Rather than pump the brakes, Rare Beauty kept up communication with its followers, hosting weekly Zoom calls, dubbed Rare Chats, which have develop into a signature piece of company lore. A concrete brand purpose helped Rare Beauty navigate the storm of the worldwide health crisis, Welch explained.
“All of a sudden, our mission became more necessary than ever. We knew that we had to attach people,” she said.
Providing mental health support and addressing the loneliness epidemic amongst young people has been a mission because the brand’s inception. Gomez, a former child TV star, has been subject to public scrutiny over her looks for a long time, and desired to create a platform to encourage self-acceptance and confidence.
As with community management, Welch cautioned that purpose must be engrained in a brand’s ethos versus an auxiliary marketing tactic. Rare Beauty’s commitment to social issues and inclusivity may very well be a very important differentiator as other brands retreat from diversity, equity and inclusion attributable to political pressure.
“Brand purpose is just not only a marketing play. If you’re going to do it, you could have to commit,” said Welch. “It’s not only to generate sales or buzz. Honestly, Gen Z — your audience — will begin to see through that.”
Community in focus
Rare Chats led the brand to understand that many young consumers weren’t getting sufficient mental health resources from school or at home. Rare Beauty eventually established a Rare Beauty Mental Health Council drawing on expertise from across mental health, nonprofit and medical fields that’s now five years running, together with introducing a fund that supports 30 nonprofit organizations with grants and contributions.

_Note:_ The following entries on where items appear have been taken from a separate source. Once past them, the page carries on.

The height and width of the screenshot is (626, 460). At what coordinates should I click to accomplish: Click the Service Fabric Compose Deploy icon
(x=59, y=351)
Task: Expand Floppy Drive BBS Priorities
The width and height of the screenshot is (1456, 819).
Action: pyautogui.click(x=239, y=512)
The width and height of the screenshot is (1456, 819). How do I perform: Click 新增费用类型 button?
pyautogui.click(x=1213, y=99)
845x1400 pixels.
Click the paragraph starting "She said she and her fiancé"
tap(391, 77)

In the meantime, moments of consumer connection have made the jump to the actual world. Rare Beauty hosts regular summits on mental health while Rare Chats have transitioned to in-person meetups like hikes, breathwork sessions and Sephora shopping trips. Such activations aren’t as measurable as conventional marketing tactics but keep a finger on the heart beat of the Rare Beauty fanbase.
“There’s no real KPI. It’s just, what’s the sentiment?” said Welch in response to an audience query. “Does it look like people need to be there? Is it fun?”

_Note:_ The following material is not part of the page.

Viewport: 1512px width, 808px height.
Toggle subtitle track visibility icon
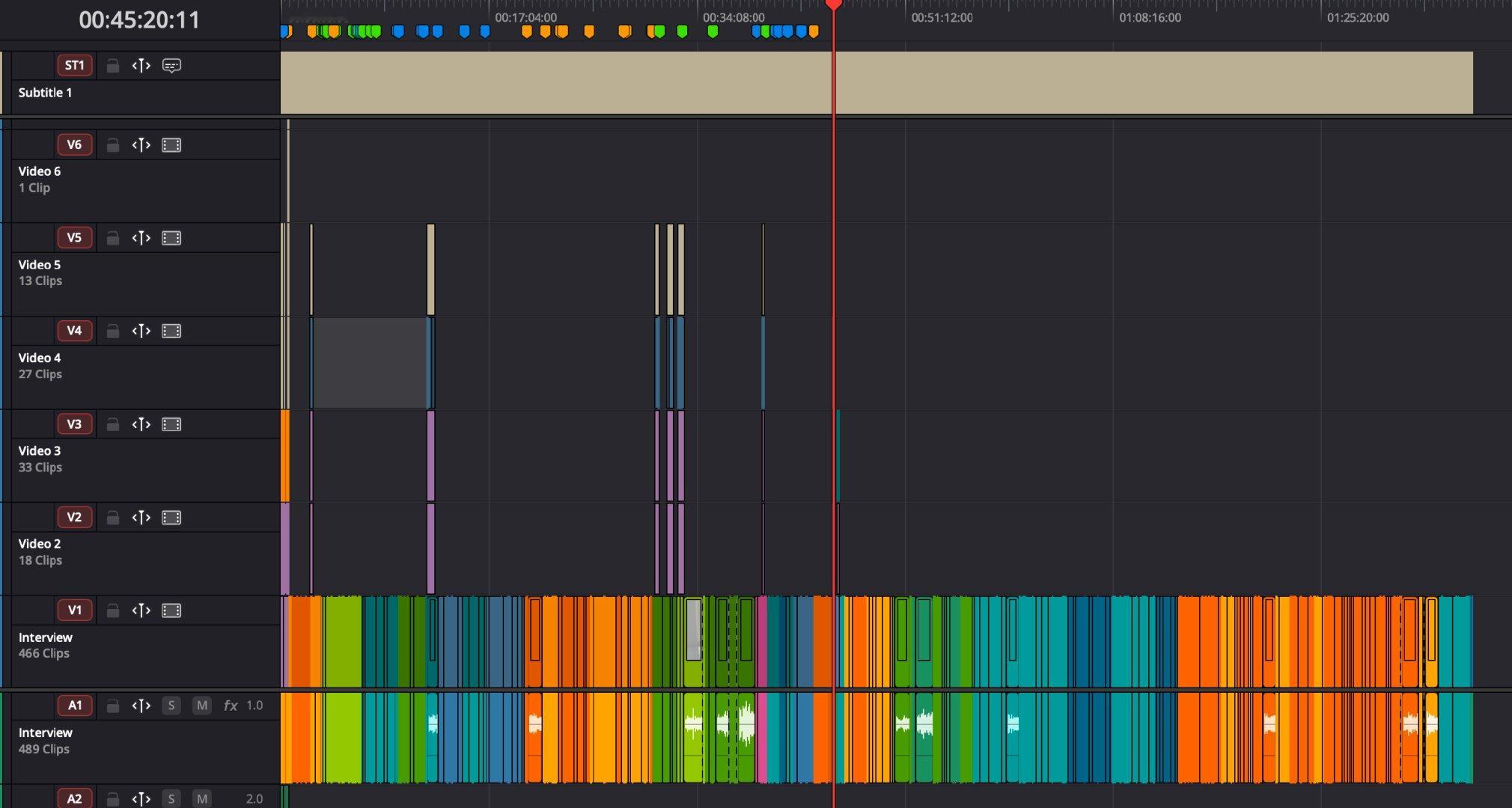(171, 66)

Rare Beauty handles just about all of its social and artistic in-house but turned to Fred & Farid Los Angeles for “Every Side of You,” its first global brand campaign and a chunk of a bigger “Love Your Rare” messaging platform. The effort, which debuted in October, shines a lightweight on the range of individuals in Rare Beauty’s community, with voiceover provided by Gomez. Media spans social, out-of-home, Sephora retail touchpoints, connected TV, influencer marketing and paid digital.

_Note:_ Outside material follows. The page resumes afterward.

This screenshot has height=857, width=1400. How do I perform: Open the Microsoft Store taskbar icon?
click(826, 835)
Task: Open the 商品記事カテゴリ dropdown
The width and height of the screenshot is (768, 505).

Rare Beauty has made other plays at the massive leagues: The direct-to-consumer brand mulled a sale for as much as $2 billion last 12 months before putting that process on hold, Axios reported in September. Whether Rare Beauty could preserve its deep-rooted community orientation under a bigger cosmetics group is an open query. Welch sounded confident that the business has successfully fostered long-term loyalty and pushed other brands to pursue an identical path to growing consumer favor.
“True loyalty will come from the experiences where people feel valued just beyond a purchase order. I actually imagine any brand can do that,” said Welch. “I can argue not every brand has to have a brand purpose but I do think every brand must have a community. That’s why you exist.”